* To do: Look for the string "will" in the data below, and copy each line that holds it.

Exercise data section start

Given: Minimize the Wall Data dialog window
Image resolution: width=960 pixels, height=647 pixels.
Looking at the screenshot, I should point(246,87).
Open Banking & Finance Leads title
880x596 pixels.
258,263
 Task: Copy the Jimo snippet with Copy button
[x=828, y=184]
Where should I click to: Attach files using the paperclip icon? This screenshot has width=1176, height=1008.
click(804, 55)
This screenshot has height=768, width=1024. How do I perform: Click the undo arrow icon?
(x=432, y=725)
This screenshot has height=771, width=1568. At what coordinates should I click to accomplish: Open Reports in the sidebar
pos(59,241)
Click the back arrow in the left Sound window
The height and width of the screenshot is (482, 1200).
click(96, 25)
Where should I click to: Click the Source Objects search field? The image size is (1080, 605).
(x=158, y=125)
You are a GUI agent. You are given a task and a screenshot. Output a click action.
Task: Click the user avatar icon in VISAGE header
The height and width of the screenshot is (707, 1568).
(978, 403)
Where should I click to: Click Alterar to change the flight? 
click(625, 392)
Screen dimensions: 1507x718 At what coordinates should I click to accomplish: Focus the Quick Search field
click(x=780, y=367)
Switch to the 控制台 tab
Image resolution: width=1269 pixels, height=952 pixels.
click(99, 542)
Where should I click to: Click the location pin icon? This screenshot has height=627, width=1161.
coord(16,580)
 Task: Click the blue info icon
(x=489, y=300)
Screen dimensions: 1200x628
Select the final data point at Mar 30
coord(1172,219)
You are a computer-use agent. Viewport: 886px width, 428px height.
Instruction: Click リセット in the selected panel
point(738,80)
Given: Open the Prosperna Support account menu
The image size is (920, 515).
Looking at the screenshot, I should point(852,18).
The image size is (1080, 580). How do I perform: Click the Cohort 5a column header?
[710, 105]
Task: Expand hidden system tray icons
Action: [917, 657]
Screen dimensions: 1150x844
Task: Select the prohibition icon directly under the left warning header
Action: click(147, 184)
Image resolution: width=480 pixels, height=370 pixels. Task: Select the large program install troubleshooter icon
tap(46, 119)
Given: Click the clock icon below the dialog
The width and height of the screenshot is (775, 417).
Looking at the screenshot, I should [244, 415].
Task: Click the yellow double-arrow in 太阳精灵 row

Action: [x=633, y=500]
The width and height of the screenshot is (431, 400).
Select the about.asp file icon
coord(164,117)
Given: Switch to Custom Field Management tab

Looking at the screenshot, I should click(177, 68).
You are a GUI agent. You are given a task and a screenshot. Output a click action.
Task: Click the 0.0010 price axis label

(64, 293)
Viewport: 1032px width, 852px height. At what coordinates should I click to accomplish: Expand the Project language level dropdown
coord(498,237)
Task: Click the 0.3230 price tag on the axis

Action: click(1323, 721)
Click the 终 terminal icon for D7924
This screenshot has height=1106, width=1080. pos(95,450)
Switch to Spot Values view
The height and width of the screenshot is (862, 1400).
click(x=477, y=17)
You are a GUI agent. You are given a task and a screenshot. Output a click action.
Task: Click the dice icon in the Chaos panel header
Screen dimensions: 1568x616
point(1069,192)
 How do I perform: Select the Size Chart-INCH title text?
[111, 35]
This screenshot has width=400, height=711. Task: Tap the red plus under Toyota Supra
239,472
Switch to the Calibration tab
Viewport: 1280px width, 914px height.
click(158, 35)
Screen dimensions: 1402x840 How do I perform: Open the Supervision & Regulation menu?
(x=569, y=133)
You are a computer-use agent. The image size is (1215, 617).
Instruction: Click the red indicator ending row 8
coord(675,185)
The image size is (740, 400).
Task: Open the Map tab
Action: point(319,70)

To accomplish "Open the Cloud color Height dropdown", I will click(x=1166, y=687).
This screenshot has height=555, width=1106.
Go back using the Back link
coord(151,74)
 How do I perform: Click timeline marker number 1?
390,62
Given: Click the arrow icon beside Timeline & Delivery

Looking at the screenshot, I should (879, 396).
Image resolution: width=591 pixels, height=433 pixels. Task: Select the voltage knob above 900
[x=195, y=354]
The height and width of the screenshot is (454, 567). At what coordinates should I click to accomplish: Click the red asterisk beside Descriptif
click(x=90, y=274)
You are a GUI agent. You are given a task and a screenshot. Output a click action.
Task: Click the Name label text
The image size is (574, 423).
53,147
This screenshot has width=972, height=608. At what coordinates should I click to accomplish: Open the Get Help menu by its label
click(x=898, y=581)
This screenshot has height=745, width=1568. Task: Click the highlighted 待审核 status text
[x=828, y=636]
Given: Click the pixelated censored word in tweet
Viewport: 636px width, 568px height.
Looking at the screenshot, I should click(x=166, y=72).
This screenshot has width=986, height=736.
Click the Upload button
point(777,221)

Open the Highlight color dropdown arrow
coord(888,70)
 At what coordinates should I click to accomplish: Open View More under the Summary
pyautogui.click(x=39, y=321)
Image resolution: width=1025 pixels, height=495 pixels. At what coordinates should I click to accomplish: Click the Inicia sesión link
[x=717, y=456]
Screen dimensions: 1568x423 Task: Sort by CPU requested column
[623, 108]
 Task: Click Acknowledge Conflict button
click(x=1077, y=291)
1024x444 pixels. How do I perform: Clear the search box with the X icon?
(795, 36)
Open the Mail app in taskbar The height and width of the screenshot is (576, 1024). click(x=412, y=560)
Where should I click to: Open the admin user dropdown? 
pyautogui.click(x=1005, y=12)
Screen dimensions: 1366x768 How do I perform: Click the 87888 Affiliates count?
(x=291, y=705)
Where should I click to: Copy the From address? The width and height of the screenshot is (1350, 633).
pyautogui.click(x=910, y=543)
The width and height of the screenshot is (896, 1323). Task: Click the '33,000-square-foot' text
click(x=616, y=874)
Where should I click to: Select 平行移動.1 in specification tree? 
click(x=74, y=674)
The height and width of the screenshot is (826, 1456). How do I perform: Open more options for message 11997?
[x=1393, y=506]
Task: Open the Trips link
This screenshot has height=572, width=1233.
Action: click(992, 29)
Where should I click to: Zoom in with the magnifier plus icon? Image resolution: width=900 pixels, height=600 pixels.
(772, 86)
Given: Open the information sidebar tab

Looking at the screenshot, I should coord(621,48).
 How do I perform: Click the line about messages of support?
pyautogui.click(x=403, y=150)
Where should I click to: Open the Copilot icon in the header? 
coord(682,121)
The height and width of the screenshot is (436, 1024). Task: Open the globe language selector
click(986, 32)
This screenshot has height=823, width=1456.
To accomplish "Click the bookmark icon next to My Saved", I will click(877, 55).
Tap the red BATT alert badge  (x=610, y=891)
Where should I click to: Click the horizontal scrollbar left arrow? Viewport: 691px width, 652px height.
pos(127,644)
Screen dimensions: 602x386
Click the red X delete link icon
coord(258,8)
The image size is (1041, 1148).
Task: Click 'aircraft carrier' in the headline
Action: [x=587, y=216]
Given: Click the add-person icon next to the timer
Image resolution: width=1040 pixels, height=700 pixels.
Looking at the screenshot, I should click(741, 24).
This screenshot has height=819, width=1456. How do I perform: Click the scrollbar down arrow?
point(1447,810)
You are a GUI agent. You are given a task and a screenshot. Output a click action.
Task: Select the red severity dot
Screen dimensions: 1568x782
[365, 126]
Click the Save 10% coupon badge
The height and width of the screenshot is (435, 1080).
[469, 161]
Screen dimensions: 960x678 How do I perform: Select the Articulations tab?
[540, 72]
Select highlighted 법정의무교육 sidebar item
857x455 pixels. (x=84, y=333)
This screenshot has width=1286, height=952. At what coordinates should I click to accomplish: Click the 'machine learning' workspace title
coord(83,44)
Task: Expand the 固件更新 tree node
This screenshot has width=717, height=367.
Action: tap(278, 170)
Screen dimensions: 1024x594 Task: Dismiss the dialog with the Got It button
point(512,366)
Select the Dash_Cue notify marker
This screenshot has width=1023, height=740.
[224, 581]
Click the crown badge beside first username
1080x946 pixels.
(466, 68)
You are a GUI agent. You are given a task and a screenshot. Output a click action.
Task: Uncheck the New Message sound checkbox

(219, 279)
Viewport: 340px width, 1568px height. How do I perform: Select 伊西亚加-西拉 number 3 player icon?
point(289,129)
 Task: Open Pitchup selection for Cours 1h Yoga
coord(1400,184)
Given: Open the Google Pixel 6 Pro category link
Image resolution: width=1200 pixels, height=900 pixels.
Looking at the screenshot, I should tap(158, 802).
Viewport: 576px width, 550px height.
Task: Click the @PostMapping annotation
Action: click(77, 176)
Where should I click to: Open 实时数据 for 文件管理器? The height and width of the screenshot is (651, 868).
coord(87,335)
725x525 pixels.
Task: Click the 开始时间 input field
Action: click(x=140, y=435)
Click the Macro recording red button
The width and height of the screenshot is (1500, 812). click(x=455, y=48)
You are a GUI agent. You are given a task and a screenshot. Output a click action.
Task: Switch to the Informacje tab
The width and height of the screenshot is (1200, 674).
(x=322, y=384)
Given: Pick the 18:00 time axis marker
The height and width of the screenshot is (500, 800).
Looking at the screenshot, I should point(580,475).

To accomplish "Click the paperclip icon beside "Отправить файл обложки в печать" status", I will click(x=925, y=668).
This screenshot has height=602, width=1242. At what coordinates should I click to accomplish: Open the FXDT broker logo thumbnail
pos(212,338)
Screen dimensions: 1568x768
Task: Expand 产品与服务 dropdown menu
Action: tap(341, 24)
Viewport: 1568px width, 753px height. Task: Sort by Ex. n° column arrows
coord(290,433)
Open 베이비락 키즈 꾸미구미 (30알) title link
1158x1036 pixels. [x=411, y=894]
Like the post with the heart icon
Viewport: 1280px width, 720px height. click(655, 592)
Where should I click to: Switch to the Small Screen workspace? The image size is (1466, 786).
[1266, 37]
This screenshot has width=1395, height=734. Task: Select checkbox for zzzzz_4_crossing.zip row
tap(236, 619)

Exercise data section end

* Reply to the task:
To accomplish "Open the Cloud color Height dropdown", I will click(x=1166, y=687).
To accomplish "Click the bookmark icon next to My Saved", I will click(877, 55).
To accomplish "Click the paperclip icon beside "Отправить файл обложки в печать" status", I will click(x=925, y=668).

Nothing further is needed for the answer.